4 mins read

A Visit to the ER

 

I have a little beef I’d like to take up with all of the pediatricians offices and hospitals out there.  No, its not about the wait times, its not about the toys that seem to crawl with germs, its not about why you would put the fun mural and clown mirror on the ‘sick’ side of the waiting room leaving my healthy child there for a developmental check up to run over there and hang out.  Pure craziness.

My beef is this. Why oh why must you keep your supplies drawers in your examining rooms unlocked?!  We had a trip to the ER yesterday afternoon.  My daughter has been ‘walking’ for a little over 6 weeks now. I say walking but it really should be called stumbling, frankly I’m a little concerned.  She climbs like a monkey on anything and everything but she’s clumsy as all.  Yes, she’s only 14 months old (today actually, yay!) so she’s developing her coordination and balance and it takes time, but I’ve never seen someone trip and fall so often.  I had to remove the chairs from our little table and chair set because she wouldn’t stop climbing up on the table.  I’ve taken away anything that she could use as a ladder, and still she manages to trip over a bag and hit her nose on the side of a table yesterday.  Poor little thing.  I constantly have one hand hovering near her to sweep her up, as I did yesterday but it didn’t help.  I called our pediatrician’s office and they said we needed to go to the ER because she hit the bridge of her nose which apparently is the worst spot.  So I packed up the kids just as they should have been going down for a nap and we trekked over to the ER.  This is when I love living in a city, it took all of 5 minutes to get there, including a return back to the house to put the umbrella stroller in the trunk. 
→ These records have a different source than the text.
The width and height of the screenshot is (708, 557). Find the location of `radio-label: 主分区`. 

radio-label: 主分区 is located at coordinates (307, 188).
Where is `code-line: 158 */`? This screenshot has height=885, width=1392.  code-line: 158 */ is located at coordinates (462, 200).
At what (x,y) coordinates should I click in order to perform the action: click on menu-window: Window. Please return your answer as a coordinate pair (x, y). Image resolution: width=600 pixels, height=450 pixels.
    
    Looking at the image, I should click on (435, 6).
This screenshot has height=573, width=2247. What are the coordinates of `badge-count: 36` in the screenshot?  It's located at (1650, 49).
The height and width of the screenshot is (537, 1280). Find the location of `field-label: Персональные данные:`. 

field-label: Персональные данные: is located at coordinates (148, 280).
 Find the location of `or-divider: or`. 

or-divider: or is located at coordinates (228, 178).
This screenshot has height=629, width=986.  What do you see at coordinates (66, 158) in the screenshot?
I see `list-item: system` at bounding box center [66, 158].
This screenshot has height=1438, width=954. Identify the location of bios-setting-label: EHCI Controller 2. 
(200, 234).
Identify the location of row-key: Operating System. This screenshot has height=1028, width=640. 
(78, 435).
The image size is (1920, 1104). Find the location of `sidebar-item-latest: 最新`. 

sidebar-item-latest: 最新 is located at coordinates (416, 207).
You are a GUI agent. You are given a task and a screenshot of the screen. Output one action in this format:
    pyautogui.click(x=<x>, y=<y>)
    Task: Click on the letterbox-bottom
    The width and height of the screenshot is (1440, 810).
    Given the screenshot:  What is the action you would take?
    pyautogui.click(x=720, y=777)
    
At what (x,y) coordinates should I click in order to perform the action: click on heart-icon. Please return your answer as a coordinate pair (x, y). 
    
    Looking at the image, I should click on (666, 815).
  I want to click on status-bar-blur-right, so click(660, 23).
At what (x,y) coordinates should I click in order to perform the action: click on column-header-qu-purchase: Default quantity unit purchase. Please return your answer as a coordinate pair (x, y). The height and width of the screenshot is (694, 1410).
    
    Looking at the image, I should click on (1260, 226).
So there we are, Friday afternoon sitting in the ER with people hacking up a lung on either side of us, kids screaming, my kids playing with the germy toys after rejecting the ones that I brought from home.  After 2 hours we get called into the examining room where we are left to our own devices. 

The room is typical, eight feet by eight feet.  It has an examining table that has 3 drawers below it, all of which have a lock on them, but of course they are all unlocked.  There are biohazard bags, Kleenex boxes, boxes of tongue depressors, boxes of Q-tips, the list goes on.  You know what also surprised me?  There was an electrical outlet right at their eye level that wasn’t covered.  So of course they go to try and stick their fingers in it.  I always think of doctors and nurses telling us how to keep our kids safe and outlet covers is one of the big ones, why don’t they use them in hospitals? It is a Children’s hospital after all. Anyhow, I digress. On the other side of the room is a sink with 4 more unlocked drawers and cupboards under it with more fun things to play with: urine cups, something else in a bag, plastic gowns, change table pads.  I mean seriously, come on.  I felt like I was playing whack-a-mole going back and forth asking them to take the urine cup out of their mouth, put it back in the drawer and close it.  I think I said put it back and close the drawer 500 times before the doctor came in.  Next time I think I might just let them wreak havoc on the room and suggest to the doctor that those doors should be locked.   Better yet, maybe I’ll contact the hospital directly because there’s no sense having a beef, if the people you have a beef with don’t know about it. 

In the end, my daughter was fine.  They said she might wake up today with two black eyes, but she didn’t.  All is good.  Next investment is a padded room and a helmet for my daughter.